URL = "https://n2t.net/e/n2t_full_prefixes.yaml"
PROTOCOLS = {"https://", "http://", "ftp://"}


def get_prefix_map():
    """Get the prefix map from N2T, not including redundant ``ark:/`` in prefixes."""
    with pystow.ensure_open("n2t", url=URL) as file:
        records = yaml.safe_load(file)
    prefix_map = {}
    for key, record in records.items():
        uri_prefix = record.get("redirect")
        if (
            not uri_prefix
            or all(not uri_prefix.startswith(protocol) for protocol in PROTOCOLS)
            or uri_prefix.count("$id") != 1
            or not uri_prefix.endswith("$id")
            or not key.startswith("ark:/")
        ):
            continue
        key = key.removeprefix("ark:/")
        prefix_map[key] = uri_prefix.removesuffix("$id") + "/" + key + "/"
    return prefix_map

This prefix map removes ark:/ from the beginning of the prefixes in N2T and also adds the provider code into the URI prefix to make the URIs more focused on the local unique identifiers within each provider, rather than the entire ARK space.

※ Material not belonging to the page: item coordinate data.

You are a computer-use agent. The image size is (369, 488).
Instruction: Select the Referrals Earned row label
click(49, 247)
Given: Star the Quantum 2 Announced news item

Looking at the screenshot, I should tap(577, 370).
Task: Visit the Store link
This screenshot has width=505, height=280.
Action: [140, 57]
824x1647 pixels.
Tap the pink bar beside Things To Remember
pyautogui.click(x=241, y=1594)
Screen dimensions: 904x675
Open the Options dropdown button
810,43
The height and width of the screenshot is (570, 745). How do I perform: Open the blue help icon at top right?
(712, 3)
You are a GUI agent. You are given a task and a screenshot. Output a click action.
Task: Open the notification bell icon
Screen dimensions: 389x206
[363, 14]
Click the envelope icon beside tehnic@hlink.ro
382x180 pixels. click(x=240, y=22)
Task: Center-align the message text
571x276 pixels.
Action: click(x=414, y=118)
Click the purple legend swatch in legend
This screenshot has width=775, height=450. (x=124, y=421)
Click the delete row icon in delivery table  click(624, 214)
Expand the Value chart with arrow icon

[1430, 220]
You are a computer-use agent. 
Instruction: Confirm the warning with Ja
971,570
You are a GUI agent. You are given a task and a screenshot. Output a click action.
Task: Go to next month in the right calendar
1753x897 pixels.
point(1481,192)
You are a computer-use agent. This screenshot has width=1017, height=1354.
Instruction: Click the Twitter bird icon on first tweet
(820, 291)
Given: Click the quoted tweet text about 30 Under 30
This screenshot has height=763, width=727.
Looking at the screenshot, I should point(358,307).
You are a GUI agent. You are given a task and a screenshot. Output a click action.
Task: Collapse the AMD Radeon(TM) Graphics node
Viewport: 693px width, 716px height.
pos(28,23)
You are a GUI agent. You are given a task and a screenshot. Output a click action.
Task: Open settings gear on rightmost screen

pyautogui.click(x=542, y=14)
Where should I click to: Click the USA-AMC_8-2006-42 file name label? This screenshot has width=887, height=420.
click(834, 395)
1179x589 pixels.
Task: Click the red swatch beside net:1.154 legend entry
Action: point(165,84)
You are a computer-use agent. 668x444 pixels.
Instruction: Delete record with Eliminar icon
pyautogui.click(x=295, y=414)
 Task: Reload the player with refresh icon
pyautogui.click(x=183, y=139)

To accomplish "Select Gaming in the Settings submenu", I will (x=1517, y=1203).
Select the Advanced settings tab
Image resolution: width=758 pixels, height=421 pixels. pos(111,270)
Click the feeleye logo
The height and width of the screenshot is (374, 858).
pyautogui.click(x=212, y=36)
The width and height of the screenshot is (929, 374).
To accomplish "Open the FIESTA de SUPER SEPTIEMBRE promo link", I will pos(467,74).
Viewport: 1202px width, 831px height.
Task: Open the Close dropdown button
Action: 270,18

Once we have a prefix map, we can make a curies.Converter and a Flask web application for resolving in a few lines:

from curies import Converter, get_flask_app


def get_app():
    """Get an ARK resolver app, noting that it uses a non-standard delimiter and URL prefix."""
    prefix_map = get_prefix_map()
    print(prefix_map)
    converter = Converter.from_prefix_map(prefix_map, delimiter="/")
    app = get_flask_app(converter, blueprint_kwargs=dict(url_prefix="/ark:"))
    return app

The two tricks here are:

We want to remove the redundant ark:/ then interpret the ARK provider code as the prefix and the rest as the local unique identifier. However, we still want to be able to write URLs in our resolver that have the ark:/ prefix. Luckily, Flask has the facility to define a default url_prefix before a given blueprint that we invoke directly.
Unlike CURIEs that use a colon : as the delimiter between the prefix and local unique identifier, ARKs use a slash /. We can also set this in the Converter’s settings.

Now, all we need to do is instantiate the app and serve it with any WSGI tool like Gunicorn, Uvicorn, or Flask’s built-in development server (from Werkzeug). Navigating to http://localhost:5000/ark:/53355/cl010277627 redirects to https://collections.louvre.fr/ark:/53355/cl010277627 and gets some nice art from the Louvre. In general, you can stick any ARK after http://localhost:5000/ark: that is resolvable via N2T when running this server.

All of this code is on GitHub and can be run with the following:

git clone https://github.com/cthoyt/n2t-ark-resolver
cd n2t-ark-resolver
python -m pip install -r requirements.txt
python wsgi.py

Update: since posting this, I have heard from John Kunze that the ARK format is currently being updated to look more like URNs and therefore not have the slash after ark:/ anymore. If/when that happens, there are only a few bits of string pre-processing in this script that need to be updated to keep everything running.